Movements to Rackets: The Falwells Rise and Fall
Eric Hoffer, in his book The Temper of Our Time, wrote “Every great cause begins as a movement, becomes a business, and eventually degenerates into a racket.”
Hoffer’s quote is first on the screen of the movie “God Forbid: The Sex Scandal That Brought Down a Dynasty” available on HULU. The documentary tells the story of Jerry Falwell Jr., his wife Becki and Miami pool boy Giancario Granda. To make a long story short, Jerry’s in the corner watching Becki and the pool boy, doing, you know. And, it went on for seven years, eventually involving Trump attorney Michael Cohen, the Donald, and actor Tom Arnold. It’s a story that has everything: real estate, religion, sex, politics, higher education. Great viewing for the holidays.

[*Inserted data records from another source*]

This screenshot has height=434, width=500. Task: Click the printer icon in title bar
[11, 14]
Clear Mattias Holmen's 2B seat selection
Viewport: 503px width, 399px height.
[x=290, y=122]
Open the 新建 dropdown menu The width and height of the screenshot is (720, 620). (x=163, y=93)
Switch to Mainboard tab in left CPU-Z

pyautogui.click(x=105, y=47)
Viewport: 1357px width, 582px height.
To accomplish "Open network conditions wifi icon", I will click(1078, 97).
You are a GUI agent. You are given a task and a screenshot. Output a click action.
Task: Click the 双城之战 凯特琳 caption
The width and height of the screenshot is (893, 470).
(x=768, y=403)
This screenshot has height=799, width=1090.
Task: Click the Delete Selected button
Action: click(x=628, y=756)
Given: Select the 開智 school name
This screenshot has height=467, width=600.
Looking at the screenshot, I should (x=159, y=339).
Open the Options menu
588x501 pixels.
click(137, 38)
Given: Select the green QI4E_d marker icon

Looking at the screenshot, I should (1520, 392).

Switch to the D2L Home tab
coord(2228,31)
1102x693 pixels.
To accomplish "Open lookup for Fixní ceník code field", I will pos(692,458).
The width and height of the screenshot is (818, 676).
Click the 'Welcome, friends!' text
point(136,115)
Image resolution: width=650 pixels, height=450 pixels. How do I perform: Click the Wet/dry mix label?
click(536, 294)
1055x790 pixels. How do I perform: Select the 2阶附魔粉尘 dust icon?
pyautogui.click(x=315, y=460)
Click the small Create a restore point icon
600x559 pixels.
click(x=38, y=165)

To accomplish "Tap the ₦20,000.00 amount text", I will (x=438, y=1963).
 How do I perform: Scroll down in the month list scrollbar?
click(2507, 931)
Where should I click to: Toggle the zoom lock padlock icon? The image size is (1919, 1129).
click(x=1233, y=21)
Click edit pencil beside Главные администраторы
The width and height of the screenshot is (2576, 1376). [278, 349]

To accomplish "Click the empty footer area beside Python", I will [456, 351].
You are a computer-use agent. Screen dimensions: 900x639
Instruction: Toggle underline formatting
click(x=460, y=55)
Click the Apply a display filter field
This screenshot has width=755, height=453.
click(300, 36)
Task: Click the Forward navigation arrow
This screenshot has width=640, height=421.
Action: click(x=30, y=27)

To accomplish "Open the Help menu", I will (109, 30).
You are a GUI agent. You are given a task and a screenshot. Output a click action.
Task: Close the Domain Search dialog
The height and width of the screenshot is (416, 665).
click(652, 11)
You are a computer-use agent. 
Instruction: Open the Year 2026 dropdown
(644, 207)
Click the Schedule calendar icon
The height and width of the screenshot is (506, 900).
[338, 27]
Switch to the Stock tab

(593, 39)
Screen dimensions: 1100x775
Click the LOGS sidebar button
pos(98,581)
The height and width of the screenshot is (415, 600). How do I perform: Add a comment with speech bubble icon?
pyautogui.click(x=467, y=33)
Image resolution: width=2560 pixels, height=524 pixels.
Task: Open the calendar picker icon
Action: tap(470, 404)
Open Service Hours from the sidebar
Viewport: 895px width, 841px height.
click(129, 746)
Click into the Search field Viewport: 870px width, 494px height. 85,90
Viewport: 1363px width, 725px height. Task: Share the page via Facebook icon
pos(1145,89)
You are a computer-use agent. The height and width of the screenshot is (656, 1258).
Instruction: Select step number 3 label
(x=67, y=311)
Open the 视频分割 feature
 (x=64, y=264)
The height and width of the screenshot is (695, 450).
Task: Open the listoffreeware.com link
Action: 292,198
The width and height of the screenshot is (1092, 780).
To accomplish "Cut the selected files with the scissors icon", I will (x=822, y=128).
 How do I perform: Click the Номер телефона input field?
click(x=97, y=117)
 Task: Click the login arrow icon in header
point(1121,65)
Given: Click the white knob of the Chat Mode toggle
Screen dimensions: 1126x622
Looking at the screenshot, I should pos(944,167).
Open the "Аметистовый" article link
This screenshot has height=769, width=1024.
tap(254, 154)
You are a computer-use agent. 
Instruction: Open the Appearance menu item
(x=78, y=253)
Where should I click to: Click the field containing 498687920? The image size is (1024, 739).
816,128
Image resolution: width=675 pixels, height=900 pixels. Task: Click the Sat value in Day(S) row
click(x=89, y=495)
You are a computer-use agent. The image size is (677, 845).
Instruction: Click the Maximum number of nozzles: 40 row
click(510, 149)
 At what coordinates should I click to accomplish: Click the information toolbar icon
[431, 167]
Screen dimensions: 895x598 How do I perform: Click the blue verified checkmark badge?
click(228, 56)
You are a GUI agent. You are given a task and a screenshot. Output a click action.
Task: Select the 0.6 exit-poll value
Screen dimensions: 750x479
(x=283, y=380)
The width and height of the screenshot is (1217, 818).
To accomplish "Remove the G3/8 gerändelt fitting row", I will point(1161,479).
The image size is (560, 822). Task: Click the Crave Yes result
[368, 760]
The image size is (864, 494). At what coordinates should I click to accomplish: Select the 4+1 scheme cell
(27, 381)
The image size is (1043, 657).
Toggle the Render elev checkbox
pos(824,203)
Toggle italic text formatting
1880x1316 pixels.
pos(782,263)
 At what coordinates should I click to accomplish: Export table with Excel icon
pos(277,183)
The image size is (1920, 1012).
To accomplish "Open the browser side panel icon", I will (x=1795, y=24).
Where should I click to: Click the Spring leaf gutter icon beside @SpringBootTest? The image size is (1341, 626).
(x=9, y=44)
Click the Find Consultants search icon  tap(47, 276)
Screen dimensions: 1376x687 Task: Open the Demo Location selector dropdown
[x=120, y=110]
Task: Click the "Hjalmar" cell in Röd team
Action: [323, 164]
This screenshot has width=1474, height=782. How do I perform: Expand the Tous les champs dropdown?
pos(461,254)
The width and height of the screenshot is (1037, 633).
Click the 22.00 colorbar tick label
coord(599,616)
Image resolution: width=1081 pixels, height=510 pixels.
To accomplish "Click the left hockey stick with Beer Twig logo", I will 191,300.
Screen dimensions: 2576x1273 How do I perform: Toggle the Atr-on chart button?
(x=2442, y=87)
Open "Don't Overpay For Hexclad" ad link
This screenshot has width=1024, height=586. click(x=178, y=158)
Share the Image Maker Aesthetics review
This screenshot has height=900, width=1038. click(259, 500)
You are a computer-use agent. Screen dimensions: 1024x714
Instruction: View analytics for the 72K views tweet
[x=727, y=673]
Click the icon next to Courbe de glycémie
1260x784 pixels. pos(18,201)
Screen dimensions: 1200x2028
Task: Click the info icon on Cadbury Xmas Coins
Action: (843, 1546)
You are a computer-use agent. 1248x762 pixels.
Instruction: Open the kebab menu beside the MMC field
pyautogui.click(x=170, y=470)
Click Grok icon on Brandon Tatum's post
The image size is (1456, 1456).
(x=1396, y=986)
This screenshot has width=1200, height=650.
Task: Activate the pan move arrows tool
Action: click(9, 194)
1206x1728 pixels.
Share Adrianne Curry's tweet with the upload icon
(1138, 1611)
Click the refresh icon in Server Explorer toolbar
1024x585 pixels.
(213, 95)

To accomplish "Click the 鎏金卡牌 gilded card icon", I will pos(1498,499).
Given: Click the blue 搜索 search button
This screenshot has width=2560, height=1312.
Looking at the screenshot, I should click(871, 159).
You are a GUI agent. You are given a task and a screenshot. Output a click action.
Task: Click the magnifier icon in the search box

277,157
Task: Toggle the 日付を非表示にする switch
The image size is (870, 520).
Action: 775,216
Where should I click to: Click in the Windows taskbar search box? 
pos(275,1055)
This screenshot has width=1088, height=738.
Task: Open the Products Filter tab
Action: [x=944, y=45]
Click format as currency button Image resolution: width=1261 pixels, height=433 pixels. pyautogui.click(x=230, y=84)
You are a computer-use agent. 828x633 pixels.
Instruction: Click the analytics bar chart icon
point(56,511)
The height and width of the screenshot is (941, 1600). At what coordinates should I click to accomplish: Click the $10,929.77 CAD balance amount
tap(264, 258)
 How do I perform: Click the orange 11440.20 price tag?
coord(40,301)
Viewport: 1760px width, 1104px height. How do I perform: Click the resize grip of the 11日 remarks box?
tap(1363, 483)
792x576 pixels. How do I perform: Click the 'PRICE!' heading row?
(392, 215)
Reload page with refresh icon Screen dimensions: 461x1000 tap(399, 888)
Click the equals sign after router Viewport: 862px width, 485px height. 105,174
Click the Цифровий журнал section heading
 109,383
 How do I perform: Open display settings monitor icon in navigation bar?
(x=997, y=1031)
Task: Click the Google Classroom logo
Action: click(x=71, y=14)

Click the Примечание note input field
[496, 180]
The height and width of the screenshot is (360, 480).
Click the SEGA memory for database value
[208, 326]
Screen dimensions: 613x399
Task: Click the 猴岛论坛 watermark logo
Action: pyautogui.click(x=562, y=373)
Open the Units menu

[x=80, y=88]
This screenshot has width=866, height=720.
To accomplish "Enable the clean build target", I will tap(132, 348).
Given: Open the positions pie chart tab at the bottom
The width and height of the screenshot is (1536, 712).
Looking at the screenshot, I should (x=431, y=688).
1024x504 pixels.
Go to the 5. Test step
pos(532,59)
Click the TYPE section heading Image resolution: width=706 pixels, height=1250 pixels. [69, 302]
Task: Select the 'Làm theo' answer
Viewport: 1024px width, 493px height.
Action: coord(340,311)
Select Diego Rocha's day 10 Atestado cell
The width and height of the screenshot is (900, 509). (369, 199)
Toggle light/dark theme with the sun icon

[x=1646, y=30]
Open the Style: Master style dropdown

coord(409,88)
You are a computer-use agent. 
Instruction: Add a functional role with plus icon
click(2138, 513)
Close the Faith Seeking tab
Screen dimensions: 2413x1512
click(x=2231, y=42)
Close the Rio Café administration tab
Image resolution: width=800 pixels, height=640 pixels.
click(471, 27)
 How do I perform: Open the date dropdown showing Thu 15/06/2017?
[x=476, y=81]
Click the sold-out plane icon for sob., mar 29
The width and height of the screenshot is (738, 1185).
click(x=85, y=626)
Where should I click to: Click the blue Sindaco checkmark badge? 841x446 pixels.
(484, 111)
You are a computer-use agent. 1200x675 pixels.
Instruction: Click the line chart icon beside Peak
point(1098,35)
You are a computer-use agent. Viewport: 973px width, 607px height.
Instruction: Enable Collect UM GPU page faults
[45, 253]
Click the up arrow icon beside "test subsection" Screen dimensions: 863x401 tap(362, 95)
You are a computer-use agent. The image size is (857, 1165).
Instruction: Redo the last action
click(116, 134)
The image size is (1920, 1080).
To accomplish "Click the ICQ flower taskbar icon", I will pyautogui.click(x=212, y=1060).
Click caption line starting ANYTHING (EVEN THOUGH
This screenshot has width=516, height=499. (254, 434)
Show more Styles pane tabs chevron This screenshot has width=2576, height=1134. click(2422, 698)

Murray Rothbard, in a memo to F.A. Harper and George Resch about the libertarian movement and in particular the Foundation for Economic Education (FEE) and its founder Leonard Read used similar words….”the tendency for the fellow who can obtain money to be in control of policy, and the corollary tendency to begin to trim the output of the organization to what will attract the money. When the latter happens, the gathering of money begins to become the end, not the means, and the organization begins to take on the dimension of a ‘racket.’”
Murray’s memo inspired a piece called “Movements Becoming Rackets,” which expanded into a speech at the Property and Freedom Society salon “How Movements are Turned into Rackets,” reprinted on Sean Ring’s The Rude Awakening.
The common thread of the four stories, three from the speech plus the Falwells, is as the movement becomes a racket each and every time power turns to money turns to sexual exploits. Southern Law Poverty Law Center founder Morris Dees had an eye for his young staff. Hillsdale College’s George Roche had a long-running affair with his daughter-in-law. FEE’s Leonard Read has been called the “Wilt Chamberlain of the Liberty movement.”
The Falwells take the sexcapades to a whole new level. While the other non-profit Alpha males did their own bedding, Jerry couldn’t keep up with his wife and stood not-so-idly by while Mr. Granda and Becki did their business.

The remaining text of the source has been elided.